Charles Pol is a scoundrel.
There are lots of other terms that might be used to describe this man, words such as master manipulator, schemer, double-crosser, agent-provocateur, thief, double-agent, and such. Scoundrel seems to fit the best.
What makes a scoundrel like Pol belong in a compendium of spies is that fact that in most of his shady double-dealings and nefarious plots and machinations, there is usually an international element that demands his inclusion.
One very interesting aspect to Monsieur Pol is that while he is usually the key mover behind six very different escapades, he is not the main character in any of them except perhaps one. The poor people who have the misfortune of being the involuntary puppets controlled at times by Pol, nudged at other times, or shoved unwillingly and unknowingly at others by Pol are usually reporters. That is not to say that they are all babes-in-the-woods being victimized by Pol for they are not.
Ingleby in the first book likes to party a bit too much which can lead to a severe lapse in judgment.

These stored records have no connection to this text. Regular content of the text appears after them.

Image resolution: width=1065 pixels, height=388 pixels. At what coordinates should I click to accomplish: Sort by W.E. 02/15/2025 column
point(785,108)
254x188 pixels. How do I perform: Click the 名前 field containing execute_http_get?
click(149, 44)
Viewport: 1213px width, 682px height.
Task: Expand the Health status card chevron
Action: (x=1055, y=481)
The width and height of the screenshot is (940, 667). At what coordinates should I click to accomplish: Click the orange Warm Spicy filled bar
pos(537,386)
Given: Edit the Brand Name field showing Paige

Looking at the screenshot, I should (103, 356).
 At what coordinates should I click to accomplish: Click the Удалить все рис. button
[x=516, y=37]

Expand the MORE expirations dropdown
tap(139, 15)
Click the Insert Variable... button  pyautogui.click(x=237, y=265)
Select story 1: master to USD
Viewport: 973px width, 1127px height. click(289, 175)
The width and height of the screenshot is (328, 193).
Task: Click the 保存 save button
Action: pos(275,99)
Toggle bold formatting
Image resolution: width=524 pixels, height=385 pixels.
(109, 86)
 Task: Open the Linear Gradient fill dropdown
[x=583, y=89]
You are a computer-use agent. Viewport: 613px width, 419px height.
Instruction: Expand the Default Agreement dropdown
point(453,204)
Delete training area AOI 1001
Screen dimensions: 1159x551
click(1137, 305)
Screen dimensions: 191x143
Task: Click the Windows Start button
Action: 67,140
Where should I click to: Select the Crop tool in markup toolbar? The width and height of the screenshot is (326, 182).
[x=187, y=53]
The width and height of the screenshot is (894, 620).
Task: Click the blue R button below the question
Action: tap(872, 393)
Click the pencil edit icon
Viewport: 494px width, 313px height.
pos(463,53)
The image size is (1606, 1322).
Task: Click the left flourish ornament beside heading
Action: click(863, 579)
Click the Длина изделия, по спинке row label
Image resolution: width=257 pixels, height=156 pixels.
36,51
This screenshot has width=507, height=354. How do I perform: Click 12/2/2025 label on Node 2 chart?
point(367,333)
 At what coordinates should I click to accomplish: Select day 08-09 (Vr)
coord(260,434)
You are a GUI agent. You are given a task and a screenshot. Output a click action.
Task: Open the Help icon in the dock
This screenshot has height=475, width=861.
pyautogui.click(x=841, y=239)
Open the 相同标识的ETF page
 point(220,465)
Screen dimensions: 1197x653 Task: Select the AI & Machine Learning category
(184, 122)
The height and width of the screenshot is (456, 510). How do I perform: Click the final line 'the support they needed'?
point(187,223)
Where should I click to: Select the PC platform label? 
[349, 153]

Wilde in the second adventure goes from being a man who does not mind a sip now and then to being one who would not mind a piece of a multi-million dollar government heist.
Two others, Cayle in book three and Hawn in book five, just want a good story but they will be enticed to do things they might not otherwise do by Pol offering them just what they want.
And Rawcliff, not a reporter but a wine merchant in the sixth book desperately in need of cash, is eager to join an endeavor that might get him out of financial ruin assuming it does not get him permanently dead.
Only in the fourth book is Pol brought upfront to run things but whether he is in the shadows or standing in the bright light, Pol has a way of convincing others to do things not normally dreamt of by them.
And to look at M. Pol is to see a man that is about the last thing one would consider such a major force. As he is described in one book, this very short and very, very fat man is a character plucked out of a farce. "It would have required someone with special insight ... to perceive that, behind his grotesque exterior, Charles Pol was a man to be taken seriously."
According to Pol, he started out as an anarchist fighting in the Spanish Civil War but his side lost, he decided the next place to use his talents was in the beginning stages of WWII where he found that he hated the Germans and hated the Communists and had little good to say about the Free French.
Nevertheless, he worked to bring about the end of the Nazis and was captured. During interrogation he claims the Gestapo castrated him which meant he ended the war as a eunuch instead of a war hero. Since then his every effort has been on behalf of himself.
Whether it is a plan to steal millions of dollars from a Vietnam courier or to help the notorious Kim Philby defect back to the British or to assassinate the Shah of Iran at the behest of the Shah himself, Pol's actions are varied and intriguing.
And at all times he remains very much a scoundrel.